## Problem description
Only one stretch of the records below should be repeated. It starts with the line containing "The height and width of the screenshot is (799, 1222)." and goes on through the line containing "has height=1127, width=2005.", exactly as written.

## Dataset
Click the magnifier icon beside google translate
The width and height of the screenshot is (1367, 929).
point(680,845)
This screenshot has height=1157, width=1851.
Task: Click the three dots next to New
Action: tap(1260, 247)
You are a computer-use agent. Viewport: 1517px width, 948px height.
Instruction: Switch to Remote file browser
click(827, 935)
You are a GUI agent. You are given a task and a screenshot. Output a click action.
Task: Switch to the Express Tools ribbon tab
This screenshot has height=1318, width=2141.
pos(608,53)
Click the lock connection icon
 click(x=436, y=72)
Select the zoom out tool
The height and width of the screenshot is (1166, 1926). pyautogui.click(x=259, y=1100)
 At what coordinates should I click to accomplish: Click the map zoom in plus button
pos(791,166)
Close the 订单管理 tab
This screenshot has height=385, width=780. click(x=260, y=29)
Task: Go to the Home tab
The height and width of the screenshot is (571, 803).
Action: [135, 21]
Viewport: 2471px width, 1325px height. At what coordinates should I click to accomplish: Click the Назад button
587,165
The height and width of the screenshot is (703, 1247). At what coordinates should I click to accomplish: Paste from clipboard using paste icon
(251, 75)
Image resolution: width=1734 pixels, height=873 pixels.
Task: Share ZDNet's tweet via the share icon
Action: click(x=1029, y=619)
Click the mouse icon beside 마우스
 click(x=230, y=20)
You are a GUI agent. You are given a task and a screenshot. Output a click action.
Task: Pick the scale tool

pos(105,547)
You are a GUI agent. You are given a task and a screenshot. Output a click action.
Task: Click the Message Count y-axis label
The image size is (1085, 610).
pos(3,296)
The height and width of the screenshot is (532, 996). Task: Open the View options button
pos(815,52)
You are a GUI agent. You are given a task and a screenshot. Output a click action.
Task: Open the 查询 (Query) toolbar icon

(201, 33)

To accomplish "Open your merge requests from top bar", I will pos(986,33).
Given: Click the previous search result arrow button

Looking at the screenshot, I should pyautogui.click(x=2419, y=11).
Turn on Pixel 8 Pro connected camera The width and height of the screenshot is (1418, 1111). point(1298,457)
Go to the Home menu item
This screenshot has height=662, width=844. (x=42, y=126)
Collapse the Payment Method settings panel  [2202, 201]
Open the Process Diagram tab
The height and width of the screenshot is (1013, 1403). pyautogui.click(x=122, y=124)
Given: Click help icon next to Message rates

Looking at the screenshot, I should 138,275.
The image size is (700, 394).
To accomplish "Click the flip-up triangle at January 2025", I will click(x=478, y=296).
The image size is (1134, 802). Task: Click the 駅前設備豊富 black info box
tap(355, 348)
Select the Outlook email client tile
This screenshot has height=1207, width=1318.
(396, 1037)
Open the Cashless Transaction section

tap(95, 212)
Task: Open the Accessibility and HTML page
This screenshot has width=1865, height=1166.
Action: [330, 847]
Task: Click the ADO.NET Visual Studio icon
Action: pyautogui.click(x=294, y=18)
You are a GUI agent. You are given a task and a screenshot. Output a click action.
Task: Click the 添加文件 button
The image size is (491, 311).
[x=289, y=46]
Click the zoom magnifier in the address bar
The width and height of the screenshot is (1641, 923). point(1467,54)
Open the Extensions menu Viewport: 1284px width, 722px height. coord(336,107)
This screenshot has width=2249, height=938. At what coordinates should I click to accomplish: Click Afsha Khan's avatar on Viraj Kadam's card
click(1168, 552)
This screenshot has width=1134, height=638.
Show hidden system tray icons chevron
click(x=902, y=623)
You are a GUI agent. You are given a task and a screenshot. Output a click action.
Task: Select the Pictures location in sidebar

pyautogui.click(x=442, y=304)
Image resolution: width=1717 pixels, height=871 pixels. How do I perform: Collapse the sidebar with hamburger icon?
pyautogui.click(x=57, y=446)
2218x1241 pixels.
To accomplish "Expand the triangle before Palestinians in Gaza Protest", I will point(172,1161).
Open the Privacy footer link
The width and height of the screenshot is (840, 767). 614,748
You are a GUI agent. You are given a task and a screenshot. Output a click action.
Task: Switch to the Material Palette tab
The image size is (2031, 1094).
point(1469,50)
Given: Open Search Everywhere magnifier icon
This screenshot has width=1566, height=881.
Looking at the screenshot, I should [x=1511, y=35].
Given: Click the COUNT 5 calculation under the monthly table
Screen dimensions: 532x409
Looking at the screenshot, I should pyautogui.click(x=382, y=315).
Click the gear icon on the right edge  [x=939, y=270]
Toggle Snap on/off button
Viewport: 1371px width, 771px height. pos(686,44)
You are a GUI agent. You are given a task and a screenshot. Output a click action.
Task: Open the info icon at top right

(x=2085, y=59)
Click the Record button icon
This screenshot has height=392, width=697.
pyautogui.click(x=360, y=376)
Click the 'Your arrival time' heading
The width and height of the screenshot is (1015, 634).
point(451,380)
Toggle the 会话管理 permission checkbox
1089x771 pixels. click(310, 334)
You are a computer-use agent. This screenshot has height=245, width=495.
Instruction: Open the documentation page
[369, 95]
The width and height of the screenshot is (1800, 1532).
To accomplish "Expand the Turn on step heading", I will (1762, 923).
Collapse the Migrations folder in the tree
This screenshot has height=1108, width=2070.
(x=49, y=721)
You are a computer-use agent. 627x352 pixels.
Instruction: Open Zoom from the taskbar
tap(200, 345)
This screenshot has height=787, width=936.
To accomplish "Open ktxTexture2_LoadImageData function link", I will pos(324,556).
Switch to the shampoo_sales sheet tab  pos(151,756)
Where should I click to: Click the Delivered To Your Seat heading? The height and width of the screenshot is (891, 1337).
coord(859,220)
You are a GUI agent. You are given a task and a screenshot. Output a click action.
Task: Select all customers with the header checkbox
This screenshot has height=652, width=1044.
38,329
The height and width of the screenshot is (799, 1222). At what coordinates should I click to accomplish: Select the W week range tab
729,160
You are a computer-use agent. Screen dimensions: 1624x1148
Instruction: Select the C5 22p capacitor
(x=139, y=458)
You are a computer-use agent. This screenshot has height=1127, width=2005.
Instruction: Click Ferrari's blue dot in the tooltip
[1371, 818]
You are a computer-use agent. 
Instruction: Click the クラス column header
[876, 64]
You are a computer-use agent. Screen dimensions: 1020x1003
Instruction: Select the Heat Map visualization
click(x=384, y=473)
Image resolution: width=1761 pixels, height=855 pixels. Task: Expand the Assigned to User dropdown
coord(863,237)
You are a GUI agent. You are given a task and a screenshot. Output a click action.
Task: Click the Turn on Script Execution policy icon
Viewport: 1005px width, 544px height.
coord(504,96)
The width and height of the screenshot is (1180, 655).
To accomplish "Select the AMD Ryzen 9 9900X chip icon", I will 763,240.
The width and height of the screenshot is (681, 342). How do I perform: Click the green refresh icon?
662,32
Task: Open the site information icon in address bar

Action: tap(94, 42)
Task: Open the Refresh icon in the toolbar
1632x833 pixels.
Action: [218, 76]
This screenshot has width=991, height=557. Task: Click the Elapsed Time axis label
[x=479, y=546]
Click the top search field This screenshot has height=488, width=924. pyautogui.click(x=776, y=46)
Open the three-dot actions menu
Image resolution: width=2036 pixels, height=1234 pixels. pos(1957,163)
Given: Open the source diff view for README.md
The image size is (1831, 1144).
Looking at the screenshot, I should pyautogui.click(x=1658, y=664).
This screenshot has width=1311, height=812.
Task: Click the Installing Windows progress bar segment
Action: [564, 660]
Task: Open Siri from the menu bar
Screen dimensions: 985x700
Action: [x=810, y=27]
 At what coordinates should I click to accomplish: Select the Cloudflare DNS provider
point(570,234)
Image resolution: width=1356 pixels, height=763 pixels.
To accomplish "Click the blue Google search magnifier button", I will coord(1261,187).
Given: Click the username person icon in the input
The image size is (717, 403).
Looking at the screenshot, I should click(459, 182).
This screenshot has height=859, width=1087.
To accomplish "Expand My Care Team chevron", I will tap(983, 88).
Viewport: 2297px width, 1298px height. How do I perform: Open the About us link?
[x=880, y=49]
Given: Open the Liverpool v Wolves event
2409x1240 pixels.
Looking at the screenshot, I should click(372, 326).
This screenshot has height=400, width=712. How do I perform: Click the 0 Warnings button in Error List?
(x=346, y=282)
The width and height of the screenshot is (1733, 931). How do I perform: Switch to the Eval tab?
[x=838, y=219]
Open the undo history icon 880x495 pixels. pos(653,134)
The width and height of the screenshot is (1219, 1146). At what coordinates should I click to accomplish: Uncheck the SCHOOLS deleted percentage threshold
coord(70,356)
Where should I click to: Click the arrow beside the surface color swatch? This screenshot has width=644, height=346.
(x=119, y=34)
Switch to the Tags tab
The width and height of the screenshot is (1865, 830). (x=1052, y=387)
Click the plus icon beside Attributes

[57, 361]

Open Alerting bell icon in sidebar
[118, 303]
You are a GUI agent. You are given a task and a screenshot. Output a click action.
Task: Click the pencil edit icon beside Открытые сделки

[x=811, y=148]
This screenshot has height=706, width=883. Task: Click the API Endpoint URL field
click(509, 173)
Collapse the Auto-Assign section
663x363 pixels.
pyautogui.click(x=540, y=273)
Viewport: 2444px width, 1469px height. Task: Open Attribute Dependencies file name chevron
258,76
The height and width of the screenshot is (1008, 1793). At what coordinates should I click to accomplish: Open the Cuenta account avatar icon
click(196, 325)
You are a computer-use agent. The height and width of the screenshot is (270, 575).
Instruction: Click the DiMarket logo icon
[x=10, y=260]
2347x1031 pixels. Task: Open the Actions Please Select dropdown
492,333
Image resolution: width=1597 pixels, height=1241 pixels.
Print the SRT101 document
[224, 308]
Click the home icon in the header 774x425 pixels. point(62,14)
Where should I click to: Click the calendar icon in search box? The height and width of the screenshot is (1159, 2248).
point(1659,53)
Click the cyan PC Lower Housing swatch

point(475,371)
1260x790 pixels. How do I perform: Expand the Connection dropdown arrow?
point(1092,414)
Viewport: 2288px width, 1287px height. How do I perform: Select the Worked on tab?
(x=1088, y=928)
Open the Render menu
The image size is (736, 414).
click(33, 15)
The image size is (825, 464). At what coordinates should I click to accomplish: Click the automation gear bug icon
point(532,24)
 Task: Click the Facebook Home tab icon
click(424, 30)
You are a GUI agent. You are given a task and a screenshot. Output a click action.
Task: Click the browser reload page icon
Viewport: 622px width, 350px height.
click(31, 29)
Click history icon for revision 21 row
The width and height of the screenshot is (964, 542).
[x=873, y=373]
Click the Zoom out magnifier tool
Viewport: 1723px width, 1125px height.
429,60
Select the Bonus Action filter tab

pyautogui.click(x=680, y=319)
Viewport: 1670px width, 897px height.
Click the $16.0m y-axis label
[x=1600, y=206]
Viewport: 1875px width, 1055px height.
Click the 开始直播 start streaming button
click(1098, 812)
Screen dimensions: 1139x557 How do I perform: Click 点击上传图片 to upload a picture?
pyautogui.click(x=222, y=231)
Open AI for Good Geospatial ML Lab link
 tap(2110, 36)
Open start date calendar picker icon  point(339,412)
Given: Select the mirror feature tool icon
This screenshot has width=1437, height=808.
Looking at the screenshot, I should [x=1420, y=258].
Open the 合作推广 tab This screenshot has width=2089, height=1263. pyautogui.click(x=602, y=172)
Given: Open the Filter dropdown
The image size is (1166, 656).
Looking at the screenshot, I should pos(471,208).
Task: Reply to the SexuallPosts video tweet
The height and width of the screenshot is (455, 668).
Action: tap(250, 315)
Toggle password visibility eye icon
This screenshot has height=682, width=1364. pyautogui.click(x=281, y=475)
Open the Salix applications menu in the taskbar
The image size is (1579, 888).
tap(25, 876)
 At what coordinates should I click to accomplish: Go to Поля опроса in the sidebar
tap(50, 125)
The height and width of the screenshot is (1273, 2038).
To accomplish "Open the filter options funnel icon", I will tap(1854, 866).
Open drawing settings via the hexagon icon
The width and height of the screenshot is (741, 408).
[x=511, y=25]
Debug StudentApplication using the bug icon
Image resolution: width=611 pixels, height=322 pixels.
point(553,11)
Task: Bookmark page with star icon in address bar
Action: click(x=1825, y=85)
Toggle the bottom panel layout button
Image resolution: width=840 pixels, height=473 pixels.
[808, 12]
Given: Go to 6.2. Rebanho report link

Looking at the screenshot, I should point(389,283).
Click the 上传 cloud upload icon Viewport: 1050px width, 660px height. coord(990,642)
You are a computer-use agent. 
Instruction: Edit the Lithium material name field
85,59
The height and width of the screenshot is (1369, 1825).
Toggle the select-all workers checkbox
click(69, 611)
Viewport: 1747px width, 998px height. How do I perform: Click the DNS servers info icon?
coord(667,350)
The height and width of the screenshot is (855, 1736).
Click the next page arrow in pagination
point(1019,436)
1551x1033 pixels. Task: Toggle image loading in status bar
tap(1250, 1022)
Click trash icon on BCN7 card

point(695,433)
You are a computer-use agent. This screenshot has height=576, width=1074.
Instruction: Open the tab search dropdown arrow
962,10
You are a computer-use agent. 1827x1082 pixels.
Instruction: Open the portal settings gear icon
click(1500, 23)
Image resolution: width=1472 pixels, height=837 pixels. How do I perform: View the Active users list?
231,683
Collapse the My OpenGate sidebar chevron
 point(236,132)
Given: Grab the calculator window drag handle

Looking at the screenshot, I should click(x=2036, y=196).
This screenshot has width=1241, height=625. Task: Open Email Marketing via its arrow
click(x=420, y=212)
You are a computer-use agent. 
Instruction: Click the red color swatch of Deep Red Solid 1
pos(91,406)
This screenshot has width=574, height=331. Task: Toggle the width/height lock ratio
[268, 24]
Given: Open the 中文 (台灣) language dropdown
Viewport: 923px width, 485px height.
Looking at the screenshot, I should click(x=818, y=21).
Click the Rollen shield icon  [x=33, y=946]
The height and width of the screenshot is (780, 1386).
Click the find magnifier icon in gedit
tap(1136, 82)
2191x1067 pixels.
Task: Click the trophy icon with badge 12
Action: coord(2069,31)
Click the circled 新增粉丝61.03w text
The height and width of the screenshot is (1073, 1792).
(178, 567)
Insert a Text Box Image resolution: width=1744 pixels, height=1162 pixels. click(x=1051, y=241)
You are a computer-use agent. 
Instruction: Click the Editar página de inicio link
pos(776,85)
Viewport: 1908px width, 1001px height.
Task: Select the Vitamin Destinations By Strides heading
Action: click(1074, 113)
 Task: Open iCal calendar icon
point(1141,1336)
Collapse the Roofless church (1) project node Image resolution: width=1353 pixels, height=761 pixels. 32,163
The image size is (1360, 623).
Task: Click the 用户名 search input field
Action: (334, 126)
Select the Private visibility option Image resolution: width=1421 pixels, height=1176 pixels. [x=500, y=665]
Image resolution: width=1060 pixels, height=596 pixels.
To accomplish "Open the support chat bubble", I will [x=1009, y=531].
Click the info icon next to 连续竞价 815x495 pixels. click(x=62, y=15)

## Answer space
The height and width of the screenshot is (799, 1222). At what coordinates should I click to accomplish: Select the W week range tab
729,160
You are a computer-use agent. Screen dimensions: 1624x1148
Instruction: Select the C5 22p capacitor
(x=139, y=458)
You are a computer-use agent. This screenshot has height=1127, width=2005.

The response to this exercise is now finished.